Records for the task.
+-------+

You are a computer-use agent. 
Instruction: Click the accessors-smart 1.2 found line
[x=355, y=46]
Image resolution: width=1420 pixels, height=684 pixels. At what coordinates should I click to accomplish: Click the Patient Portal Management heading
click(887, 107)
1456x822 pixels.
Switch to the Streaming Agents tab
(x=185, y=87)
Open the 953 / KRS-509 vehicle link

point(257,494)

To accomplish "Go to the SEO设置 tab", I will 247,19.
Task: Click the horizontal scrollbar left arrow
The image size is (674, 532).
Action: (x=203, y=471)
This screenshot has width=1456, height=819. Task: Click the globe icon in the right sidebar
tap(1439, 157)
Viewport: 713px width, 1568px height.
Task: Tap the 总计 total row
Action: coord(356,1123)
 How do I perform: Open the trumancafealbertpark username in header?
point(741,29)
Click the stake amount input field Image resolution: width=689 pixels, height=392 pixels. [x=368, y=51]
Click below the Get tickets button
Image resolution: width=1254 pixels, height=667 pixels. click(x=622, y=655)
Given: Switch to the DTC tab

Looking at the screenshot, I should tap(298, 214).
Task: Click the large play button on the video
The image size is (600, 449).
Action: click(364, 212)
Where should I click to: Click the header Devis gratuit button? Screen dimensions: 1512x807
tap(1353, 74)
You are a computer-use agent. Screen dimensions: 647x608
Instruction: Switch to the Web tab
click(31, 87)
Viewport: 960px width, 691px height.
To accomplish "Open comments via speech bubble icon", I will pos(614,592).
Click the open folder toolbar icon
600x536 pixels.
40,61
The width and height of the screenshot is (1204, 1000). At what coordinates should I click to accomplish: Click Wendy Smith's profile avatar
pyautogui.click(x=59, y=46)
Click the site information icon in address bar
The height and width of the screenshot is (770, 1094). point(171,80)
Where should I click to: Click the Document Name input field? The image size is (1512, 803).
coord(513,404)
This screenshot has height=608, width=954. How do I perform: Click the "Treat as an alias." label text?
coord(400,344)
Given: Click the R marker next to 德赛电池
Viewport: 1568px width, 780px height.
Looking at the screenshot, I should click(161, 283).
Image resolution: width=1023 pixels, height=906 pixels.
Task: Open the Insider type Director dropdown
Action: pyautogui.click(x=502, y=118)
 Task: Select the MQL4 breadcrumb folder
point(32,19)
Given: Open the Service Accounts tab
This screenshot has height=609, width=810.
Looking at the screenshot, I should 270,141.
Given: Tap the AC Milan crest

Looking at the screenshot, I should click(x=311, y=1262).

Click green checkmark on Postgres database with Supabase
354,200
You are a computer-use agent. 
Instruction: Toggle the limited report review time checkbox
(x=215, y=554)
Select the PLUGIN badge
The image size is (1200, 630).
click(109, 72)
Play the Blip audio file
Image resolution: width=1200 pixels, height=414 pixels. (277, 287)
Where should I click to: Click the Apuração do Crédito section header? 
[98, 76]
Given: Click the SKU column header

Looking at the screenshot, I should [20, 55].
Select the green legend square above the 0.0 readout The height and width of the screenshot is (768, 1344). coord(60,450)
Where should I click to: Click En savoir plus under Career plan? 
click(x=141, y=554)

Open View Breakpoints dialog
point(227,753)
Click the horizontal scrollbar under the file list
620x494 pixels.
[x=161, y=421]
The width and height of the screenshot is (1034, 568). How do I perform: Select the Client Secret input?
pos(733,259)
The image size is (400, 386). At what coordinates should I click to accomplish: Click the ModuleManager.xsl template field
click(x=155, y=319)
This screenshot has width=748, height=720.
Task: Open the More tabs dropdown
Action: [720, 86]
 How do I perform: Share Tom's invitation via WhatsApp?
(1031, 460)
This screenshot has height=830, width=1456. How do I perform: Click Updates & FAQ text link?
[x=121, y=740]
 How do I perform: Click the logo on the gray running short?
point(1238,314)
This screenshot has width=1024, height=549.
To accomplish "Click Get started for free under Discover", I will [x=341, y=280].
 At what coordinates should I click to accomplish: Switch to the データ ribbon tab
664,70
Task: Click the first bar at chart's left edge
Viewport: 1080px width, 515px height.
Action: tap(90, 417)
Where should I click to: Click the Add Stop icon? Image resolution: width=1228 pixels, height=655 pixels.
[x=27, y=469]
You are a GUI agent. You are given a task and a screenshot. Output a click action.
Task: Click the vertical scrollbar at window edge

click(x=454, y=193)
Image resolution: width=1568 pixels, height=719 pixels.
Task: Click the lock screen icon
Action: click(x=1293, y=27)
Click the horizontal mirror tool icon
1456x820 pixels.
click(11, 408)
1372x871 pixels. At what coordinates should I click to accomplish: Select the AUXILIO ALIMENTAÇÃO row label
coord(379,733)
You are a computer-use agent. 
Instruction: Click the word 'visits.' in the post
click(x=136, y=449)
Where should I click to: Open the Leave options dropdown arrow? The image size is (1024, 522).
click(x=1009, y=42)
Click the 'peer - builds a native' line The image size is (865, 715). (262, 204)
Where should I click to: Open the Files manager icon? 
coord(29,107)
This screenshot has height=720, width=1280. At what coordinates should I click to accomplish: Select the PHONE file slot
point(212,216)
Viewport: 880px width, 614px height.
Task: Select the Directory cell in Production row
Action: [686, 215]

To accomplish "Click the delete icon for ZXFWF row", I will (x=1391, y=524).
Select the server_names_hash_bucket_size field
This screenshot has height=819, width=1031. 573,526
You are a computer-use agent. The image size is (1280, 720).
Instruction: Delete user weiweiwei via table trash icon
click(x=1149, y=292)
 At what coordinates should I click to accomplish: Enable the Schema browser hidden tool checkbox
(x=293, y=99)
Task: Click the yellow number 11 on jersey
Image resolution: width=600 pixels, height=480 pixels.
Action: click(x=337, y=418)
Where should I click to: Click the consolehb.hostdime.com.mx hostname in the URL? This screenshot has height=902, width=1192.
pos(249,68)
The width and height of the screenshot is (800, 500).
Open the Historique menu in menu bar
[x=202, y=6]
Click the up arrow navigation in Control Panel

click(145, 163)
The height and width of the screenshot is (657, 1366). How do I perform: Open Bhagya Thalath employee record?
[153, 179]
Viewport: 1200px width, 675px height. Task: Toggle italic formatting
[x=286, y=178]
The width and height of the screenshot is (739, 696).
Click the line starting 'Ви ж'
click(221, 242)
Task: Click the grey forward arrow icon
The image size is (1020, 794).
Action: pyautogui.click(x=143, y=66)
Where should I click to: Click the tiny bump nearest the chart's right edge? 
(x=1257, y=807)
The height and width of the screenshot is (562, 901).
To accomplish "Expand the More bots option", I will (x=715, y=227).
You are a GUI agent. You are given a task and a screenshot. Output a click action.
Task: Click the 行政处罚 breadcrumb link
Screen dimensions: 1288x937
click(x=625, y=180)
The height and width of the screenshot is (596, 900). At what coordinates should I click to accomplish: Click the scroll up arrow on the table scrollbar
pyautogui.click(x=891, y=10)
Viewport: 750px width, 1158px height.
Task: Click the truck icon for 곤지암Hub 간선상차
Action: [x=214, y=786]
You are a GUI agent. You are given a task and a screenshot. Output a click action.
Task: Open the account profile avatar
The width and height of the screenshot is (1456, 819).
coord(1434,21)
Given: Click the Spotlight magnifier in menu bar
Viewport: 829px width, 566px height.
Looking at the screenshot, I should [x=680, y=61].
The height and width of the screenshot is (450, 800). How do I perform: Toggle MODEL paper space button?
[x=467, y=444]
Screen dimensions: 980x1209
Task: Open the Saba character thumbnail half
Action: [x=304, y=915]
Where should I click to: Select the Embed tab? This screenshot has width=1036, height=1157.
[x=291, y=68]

+-------+

Assignment. Copy the entries above exactly, but only from the line holding "Instruction: Switch to the Web tab" through the line holding "Given: Click the R marker next to 德赛电池", both included.

Solution.
Instruction: Switch to the Web tab
click(31, 87)
Viewport: 960px width, 691px height.
To accomplish "Open comments via speech bubble icon", I will pos(614,592).
Click the open folder toolbar icon
600x536 pixels.
40,61
The width and height of the screenshot is (1204, 1000). At what coordinates should I click to accomplish: Click Wendy Smith's profile avatar
pyautogui.click(x=59, y=46)
Click the site information icon in address bar
The height and width of the screenshot is (770, 1094). point(171,80)
Where should I click to: Click the Document Name input field? The image size is (1512, 803).
coord(513,404)
This screenshot has height=608, width=954. How do I perform: Click the "Treat as an alias." label text?
coord(400,344)
Given: Click the R marker next to 德赛电池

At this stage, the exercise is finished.